Your assignment:
An exact, complete copy of the data that follows is needed.

Provided material:
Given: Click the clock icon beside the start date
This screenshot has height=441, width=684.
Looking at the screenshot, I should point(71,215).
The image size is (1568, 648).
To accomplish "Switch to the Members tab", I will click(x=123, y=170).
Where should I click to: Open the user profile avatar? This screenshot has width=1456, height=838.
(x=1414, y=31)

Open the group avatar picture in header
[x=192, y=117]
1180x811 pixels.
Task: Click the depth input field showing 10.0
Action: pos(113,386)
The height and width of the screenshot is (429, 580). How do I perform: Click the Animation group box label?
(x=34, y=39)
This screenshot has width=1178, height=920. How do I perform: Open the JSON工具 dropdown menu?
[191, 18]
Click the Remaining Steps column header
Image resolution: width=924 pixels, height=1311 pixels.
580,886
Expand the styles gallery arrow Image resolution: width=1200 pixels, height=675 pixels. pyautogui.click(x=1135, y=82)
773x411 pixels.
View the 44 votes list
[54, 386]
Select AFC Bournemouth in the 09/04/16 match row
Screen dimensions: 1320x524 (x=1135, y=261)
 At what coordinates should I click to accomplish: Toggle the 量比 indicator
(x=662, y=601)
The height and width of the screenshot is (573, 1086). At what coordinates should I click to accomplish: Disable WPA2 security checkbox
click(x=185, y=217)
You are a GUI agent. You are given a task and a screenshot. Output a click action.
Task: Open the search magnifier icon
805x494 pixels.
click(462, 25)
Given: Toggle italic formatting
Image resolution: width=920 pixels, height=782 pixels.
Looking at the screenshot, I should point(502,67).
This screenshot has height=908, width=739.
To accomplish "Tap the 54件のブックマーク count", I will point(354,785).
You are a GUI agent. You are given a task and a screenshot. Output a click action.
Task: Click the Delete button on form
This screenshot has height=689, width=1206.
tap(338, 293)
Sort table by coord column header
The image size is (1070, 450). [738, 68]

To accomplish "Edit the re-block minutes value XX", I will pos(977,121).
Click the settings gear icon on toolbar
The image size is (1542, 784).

Task answer:
Given: Click the clock icon beside the start date
This screenshot has height=441, width=684.
Looking at the screenshot, I should point(71,215).
The image size is (1568, 648).
To accomplish "Switch to the Members tab", I will click(x=123, y=170).
Where should I click to: Open the user profile avatar? This screenshot has width=1456, height=838.
(x=1414, y=31)

Open the group avatar picture in header
[x=192, y=117]
1180x811 pixels.
Task: Click the depth input field showing 10.0
Action: pos(113,386)
The height and width of the screenshot is (429, 580). How do I perform: Click the Animation group box label?
(x=34, y=39)
This screenshot has width=1178, height=920. How do I perform: Open the JSON工具 dropdown menu?
[191, 18]
Click the Remaining Steps column header
Image resolution: width=924 pixels, height=1311 pixels.
580,886
Expand the styles gallery arrow Image resolution: width=1200 pixels, height=675 pixels. pyautogui.click(x=1135, y=82)
773x411 pixels.
View the 44 votes list
[54, 386]
Select AFC Bournemouth in the 09/04/16 match row
Screen dimensions: 1320x524 (x=1135, y=261)
 At what coordinates should I click to accomplish: Toggle the 量比 indicator
(x=662, y=601)
The height and width of the screenshot is (573, 1086). At what coordinates should I click to accomplish: Disable WPA2 security checkbox
click(x=185, y=217)
You are a GUI agent. You are given a task and a screenshot. Output a click action.
Task: Open the search magnifier icon
805x494 pixels.
click(462, 25)
Given: Toggle italic formatting
Image resolution: width=920 pixels, height=782 pixels.
Looking at the screenshot, I should point(502,67).
This screenshot has height=908, width=739.
To accomplish "Tap the 54件のブックマーク count", I will point(354,785).
You are a GUI agent. You are given a task and a screenshot. Output a click action.
Task: Click the Delete button on form
This screenshot has height=689, width=1206.
tap(338, 293)
Sort table by coord column header
The image size is (1070, 450). [738, 68]

To accomplish "Edit the re-block minutes value XX", I will pos(977,121).
Click the settings gear icon on toolbar
The image size is (1542, 784).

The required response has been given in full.